REQUIREMENT:
Find the line with "Given: Open the Applications bookmark item" in the entries below, then reproduce it and every line after it down to and including the line with "Task: Click the email form field input", exactly.

━━━ DATA FOR PROCESSING

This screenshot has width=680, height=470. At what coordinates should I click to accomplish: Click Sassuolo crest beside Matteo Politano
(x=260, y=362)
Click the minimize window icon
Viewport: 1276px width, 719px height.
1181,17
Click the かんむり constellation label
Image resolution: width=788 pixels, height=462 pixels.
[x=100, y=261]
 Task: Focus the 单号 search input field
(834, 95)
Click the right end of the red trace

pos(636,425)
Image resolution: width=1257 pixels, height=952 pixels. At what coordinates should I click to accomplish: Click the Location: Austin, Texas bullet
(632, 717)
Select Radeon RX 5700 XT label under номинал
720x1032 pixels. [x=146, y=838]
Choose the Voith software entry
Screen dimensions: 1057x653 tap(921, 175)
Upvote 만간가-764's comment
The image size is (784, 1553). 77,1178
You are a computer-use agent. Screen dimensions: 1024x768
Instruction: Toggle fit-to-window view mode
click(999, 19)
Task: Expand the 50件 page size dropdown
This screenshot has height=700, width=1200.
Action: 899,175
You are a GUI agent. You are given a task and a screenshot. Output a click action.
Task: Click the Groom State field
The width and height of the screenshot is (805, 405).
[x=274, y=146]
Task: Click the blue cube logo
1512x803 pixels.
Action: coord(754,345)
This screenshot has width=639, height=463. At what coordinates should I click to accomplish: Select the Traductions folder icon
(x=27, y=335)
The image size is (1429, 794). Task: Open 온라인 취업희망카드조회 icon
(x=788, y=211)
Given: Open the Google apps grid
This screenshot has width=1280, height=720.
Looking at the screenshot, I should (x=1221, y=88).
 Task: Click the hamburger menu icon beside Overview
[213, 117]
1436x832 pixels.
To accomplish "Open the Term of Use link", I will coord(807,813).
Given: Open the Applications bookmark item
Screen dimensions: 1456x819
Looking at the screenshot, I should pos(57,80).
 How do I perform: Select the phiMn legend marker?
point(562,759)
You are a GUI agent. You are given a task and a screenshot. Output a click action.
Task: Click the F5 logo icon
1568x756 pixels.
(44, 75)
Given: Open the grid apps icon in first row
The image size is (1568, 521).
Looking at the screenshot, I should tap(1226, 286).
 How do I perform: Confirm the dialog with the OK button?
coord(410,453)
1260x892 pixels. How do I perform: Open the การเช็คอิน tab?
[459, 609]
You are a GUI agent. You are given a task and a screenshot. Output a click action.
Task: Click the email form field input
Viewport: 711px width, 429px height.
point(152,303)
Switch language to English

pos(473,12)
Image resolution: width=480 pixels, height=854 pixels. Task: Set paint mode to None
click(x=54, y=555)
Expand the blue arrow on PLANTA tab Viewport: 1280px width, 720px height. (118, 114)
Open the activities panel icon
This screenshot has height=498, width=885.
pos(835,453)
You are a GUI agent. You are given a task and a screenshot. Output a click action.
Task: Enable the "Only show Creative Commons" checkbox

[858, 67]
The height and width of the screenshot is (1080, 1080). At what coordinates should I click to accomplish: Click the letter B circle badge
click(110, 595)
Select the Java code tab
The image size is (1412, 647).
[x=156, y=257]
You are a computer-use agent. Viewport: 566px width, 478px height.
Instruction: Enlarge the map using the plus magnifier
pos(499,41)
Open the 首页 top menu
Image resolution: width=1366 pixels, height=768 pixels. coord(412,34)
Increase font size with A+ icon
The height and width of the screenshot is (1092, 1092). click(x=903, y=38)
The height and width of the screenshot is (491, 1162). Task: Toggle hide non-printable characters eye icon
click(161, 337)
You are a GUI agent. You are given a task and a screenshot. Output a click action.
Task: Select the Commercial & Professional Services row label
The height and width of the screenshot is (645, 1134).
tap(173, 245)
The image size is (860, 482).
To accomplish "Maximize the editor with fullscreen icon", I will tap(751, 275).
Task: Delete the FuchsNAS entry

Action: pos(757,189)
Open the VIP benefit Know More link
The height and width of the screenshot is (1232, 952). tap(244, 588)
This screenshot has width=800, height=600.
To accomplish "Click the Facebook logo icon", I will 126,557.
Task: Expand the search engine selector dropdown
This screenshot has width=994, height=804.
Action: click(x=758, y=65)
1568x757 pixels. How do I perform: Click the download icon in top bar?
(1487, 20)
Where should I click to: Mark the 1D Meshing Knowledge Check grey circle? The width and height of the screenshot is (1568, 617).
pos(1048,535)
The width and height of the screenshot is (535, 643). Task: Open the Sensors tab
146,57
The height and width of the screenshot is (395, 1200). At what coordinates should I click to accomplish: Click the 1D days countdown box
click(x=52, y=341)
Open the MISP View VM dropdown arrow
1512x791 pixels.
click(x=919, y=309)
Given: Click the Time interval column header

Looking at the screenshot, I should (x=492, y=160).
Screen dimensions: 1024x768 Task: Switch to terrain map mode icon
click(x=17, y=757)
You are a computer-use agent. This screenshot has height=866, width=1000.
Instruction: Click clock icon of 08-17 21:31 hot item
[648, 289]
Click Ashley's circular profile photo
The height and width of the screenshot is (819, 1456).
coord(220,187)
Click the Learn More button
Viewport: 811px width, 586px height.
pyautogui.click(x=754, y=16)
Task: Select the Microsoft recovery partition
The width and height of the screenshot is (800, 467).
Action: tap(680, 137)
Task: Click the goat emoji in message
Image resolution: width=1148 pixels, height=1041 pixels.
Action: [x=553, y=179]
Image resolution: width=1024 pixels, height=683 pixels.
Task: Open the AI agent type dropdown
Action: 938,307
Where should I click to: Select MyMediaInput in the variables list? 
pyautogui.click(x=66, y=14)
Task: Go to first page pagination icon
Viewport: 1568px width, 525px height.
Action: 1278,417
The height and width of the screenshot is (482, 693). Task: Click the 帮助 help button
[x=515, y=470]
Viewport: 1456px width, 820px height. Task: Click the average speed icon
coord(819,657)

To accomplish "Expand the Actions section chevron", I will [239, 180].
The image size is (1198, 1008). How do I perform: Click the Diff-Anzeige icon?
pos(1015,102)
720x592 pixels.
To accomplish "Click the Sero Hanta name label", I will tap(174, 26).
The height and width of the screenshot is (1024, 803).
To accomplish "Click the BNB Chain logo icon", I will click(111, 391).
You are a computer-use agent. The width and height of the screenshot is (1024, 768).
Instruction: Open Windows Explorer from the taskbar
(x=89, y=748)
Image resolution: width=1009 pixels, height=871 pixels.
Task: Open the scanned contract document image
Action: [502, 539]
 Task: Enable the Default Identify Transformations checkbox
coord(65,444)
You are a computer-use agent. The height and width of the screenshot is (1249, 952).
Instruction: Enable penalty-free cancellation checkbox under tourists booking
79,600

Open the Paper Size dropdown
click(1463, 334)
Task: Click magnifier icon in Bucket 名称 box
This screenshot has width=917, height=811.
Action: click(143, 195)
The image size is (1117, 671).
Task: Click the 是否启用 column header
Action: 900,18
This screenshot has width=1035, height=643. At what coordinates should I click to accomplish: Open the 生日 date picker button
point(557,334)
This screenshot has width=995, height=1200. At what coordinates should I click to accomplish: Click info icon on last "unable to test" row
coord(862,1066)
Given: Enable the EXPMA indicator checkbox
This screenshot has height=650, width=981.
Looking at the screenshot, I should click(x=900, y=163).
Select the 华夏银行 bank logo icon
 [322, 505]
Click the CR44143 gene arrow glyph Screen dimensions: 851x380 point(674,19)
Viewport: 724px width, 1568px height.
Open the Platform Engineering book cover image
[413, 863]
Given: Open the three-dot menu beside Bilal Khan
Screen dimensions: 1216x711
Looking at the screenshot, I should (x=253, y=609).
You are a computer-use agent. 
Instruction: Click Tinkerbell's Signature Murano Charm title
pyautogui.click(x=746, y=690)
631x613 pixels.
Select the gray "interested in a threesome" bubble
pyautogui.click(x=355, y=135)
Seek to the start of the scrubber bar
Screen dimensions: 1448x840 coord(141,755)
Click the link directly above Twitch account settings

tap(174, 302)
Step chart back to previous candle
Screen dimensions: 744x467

━━━━━━

RESULT:
Given: Open the Applications bookmark item
Screen dimensions: 1456x819
Looking at the screenshot, I should pos(57,80).
 How do I perform: Select the phiMn legend marker?
point(562,759)
You are a GUI agent. You are given a task and a screenshot. Output a click action.
Task: Click the F5 logo icon
1568x756 pixels.
(44, 75)
Given: Open the grid apps icon in first row
The image size is (1568, 521).
Looking at the screenshot, I should tap(1226, 286).
 How do I perform: Confirm the dialog with the OK button?
coord(410,453)
1260x892 pixels. How do I perform: Open the การเช็คอิน tab?
[459, 609]
You are a GUI agent. You are given a task and a screenshot. Output a click action.
Task: Click the email form field input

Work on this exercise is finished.